HIV-infected adults on suppressive antiretroviral therapy (ART) were enrolled in a prospective single arm study of DSF 2000mg daily for 28 days and VOR 400mg daily on days 8-10 and 22-24. The primary endpoint was plasma HIV RNA on day 11 relative to baseline. We quantified cell associated (CA) unspliced (US) and multiply spliced (MS) RNA and HIV DNA in CD4+ T-cells from blood; HIV RNA in plasma using a single copy assay; and p24 expression by SiMoA and histone acetylation by flow cytometry from PBMCs. Plasma concentrations of ART, VOR and DSF were quantified.

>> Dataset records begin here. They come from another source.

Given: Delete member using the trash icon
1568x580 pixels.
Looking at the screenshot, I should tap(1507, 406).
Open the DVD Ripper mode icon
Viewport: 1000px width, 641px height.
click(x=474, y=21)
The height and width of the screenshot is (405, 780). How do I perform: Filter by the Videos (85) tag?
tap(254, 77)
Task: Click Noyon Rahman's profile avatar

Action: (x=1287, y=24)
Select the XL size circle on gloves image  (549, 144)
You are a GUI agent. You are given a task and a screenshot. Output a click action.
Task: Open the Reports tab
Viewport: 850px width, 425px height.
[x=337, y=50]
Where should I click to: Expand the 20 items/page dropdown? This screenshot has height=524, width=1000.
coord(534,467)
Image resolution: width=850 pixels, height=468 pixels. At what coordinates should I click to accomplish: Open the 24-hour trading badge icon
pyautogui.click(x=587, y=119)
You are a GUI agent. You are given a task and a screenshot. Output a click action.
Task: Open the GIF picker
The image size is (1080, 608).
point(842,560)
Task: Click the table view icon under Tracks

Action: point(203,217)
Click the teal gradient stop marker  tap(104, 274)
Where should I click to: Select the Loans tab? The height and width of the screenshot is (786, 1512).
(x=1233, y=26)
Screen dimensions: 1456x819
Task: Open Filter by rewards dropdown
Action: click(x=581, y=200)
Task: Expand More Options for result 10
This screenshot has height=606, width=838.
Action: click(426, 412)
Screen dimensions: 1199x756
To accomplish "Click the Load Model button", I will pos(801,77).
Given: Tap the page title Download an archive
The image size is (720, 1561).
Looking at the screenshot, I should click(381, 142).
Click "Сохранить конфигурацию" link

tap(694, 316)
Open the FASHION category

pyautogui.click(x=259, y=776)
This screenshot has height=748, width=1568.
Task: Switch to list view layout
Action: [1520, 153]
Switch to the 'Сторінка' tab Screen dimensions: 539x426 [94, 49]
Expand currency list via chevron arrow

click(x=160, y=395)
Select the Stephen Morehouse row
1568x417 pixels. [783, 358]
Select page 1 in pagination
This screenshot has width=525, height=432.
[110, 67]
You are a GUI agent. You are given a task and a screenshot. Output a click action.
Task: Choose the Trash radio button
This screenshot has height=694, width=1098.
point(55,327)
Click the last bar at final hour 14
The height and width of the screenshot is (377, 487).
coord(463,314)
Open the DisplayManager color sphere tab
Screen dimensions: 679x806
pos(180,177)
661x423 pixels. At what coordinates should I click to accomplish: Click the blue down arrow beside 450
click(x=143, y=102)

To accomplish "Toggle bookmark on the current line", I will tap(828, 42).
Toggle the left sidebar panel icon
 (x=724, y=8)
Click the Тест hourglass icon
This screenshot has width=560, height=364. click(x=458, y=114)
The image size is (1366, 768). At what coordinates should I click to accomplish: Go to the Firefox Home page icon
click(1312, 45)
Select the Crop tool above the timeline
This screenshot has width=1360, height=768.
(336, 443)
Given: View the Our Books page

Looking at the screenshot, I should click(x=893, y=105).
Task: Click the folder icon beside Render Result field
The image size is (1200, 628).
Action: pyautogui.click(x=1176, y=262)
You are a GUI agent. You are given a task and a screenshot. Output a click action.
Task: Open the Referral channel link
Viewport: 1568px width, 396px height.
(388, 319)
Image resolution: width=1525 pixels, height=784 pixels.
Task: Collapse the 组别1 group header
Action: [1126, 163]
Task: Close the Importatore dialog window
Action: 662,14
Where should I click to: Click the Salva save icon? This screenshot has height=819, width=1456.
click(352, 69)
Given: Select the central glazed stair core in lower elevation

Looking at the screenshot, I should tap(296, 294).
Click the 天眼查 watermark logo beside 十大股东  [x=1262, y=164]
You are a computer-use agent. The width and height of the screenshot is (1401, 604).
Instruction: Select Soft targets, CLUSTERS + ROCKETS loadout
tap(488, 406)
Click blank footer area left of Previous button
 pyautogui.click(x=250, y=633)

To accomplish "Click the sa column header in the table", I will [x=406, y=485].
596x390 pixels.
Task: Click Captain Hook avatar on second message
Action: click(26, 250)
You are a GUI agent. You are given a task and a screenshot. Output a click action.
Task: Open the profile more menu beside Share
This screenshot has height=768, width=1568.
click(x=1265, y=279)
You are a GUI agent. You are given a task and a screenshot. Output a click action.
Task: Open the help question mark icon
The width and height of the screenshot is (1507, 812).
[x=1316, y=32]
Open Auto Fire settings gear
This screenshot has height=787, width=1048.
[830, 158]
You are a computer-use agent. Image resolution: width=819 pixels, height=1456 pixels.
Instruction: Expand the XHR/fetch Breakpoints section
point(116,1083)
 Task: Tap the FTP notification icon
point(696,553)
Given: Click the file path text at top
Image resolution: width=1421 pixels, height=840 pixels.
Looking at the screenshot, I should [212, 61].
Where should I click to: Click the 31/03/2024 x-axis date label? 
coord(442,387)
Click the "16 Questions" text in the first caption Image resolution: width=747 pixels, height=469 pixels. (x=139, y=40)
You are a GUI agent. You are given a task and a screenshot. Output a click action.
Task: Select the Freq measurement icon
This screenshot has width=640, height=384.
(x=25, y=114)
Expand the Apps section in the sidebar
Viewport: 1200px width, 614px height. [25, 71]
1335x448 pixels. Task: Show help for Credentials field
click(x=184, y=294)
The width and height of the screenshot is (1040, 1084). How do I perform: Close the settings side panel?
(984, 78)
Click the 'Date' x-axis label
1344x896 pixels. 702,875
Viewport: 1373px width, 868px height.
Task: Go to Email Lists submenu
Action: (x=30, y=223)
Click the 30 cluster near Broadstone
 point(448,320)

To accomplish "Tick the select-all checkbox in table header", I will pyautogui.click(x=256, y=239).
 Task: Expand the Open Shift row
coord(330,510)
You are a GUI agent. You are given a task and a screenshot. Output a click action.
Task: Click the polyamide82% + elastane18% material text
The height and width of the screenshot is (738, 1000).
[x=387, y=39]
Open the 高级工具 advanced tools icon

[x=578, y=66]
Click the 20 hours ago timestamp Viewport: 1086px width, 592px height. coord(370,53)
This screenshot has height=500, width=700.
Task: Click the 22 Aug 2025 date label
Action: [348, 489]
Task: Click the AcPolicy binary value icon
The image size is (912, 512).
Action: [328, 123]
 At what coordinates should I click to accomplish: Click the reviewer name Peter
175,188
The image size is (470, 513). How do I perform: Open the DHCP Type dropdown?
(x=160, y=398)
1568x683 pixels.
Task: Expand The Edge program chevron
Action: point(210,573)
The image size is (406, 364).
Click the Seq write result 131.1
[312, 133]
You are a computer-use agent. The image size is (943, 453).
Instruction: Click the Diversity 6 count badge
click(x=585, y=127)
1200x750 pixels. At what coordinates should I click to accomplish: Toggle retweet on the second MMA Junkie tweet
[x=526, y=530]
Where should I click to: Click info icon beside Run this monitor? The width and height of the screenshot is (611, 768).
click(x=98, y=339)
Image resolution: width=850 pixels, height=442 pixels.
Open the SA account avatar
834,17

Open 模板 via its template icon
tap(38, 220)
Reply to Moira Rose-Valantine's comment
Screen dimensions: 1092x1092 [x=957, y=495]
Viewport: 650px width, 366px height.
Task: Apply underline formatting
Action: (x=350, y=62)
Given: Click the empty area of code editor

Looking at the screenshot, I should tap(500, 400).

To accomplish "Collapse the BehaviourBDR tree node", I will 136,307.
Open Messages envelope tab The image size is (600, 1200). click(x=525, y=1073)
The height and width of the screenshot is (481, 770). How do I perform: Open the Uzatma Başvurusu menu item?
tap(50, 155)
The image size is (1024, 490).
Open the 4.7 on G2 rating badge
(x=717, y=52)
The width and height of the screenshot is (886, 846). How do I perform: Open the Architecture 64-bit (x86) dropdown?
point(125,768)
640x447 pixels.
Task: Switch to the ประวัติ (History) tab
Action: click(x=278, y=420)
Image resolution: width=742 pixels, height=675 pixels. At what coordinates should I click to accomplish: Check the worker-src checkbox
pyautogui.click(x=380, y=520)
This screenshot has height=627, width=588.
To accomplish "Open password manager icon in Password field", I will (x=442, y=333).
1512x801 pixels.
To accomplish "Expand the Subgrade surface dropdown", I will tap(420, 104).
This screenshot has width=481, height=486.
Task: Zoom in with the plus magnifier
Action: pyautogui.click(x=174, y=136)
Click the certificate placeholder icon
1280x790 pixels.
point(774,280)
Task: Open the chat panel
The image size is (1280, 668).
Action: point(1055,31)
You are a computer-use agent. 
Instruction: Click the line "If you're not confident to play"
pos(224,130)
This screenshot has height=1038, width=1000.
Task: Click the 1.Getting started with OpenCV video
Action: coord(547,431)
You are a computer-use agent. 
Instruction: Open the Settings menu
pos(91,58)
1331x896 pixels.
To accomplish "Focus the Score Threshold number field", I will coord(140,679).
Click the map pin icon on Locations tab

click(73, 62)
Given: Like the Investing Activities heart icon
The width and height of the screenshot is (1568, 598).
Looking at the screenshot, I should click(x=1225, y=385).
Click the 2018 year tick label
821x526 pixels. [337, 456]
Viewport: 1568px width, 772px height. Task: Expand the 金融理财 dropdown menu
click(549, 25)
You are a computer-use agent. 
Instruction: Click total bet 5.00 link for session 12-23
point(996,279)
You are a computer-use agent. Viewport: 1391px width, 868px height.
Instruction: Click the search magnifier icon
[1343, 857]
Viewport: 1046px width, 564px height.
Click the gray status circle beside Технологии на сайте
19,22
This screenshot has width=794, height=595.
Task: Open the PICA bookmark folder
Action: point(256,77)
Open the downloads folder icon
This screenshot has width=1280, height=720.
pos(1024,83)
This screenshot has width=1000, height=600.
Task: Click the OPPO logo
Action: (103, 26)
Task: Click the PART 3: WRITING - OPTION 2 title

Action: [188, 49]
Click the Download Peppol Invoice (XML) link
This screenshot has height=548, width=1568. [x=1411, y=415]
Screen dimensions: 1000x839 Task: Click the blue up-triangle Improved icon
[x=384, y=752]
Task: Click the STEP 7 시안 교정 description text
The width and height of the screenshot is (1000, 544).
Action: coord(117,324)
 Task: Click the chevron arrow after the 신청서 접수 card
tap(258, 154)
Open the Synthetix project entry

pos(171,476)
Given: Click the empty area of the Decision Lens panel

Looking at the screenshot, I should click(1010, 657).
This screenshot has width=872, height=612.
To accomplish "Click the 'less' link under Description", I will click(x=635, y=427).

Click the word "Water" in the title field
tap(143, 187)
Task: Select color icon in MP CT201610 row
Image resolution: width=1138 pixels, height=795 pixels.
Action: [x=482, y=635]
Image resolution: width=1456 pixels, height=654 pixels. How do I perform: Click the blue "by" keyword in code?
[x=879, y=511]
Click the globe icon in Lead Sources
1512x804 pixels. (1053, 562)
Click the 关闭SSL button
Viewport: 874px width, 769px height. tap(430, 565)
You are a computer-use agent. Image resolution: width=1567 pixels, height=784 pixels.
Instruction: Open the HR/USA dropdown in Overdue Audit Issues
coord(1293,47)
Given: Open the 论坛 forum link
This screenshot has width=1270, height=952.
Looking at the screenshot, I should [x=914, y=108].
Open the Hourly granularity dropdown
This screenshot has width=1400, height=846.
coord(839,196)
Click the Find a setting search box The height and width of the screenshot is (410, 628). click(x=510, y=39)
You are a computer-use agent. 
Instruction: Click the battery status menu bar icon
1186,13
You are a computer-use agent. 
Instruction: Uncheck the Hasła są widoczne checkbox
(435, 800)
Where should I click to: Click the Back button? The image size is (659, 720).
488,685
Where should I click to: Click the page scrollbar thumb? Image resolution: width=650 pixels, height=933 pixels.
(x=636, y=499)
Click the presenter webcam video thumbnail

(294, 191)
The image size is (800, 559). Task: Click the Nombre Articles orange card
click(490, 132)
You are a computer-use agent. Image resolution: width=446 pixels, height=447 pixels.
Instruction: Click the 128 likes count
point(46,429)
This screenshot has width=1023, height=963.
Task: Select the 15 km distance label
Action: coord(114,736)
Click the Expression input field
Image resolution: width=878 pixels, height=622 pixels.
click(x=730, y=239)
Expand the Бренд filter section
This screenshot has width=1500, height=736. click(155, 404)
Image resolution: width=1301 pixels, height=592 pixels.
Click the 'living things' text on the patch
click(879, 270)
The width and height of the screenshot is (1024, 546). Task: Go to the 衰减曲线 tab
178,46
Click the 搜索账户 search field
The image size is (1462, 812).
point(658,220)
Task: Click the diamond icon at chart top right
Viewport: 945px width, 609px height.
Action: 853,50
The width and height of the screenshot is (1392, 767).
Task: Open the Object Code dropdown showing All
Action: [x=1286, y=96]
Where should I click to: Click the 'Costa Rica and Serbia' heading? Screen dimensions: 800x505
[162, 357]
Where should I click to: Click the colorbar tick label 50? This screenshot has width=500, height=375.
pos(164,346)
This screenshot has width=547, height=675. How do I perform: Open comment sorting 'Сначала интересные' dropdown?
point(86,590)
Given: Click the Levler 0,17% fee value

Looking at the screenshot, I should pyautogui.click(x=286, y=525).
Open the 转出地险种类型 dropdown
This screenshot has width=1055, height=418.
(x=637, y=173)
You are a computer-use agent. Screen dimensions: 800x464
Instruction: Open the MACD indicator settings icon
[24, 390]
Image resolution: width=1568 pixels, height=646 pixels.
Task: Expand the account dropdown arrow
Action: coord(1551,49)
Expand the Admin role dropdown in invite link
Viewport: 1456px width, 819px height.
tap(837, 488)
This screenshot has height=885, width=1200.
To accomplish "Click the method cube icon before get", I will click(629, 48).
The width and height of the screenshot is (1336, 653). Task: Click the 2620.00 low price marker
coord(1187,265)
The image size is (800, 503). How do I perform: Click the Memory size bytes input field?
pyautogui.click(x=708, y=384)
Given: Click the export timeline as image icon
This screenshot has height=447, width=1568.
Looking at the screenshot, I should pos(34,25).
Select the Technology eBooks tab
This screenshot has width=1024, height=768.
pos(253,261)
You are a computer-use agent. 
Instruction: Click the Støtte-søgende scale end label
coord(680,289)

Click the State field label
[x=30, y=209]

The first two participants (P1 and P2) experienced grade 3 neurotoxicity (altered mental status possibly and probably related to DSF respectively), which led to trial suspension. P1 was a 67 year-old male on ABC/3TC/DTG with a CD4 count of 762 cells/L and VL <50 copies/mL for 16.7 years. On study day 24 (having missed DSF and VOR on day 10 and stopped DSF and all ART from day 17-24) he presented with confusion, lethargy, and ataxia. Neuroimaging revealed sagittal sinus thrombosis and chronic vertebral artery occlusion. He was admitted to hospital, anticoagulated and symptoms resolved by day 29. P2 was a 61 year-old male on TAF/FTC + RAL with a CD4 of 1085 cells/L and VL <50 copies/mL for 4.8 years. On day 11 he presented with paranoid ideation, emotional lability, lethargy and ataxia. He was admitted to hospital; brain CT scan was normal and his symptoms resolved by day 23. Both participants had increased CA-US RNA following study drugs, which persisted for weeks after drug cessation (Figure). P2 also had increased plasma viremia from day 8-37 (peak 81 copies/mL on day 21) with therapeutic ART drug levels. Low but detectable levels of VOR and histone acetylation were seen in both participants.
The study drug combination was not safe with significant but reversible neurotoxicity, which we suspect was related to prolonged high dose DSF. There was evidence of latency reversal in both participants. Prolonged high dose DSF, with or without VOR, should not be further pursued.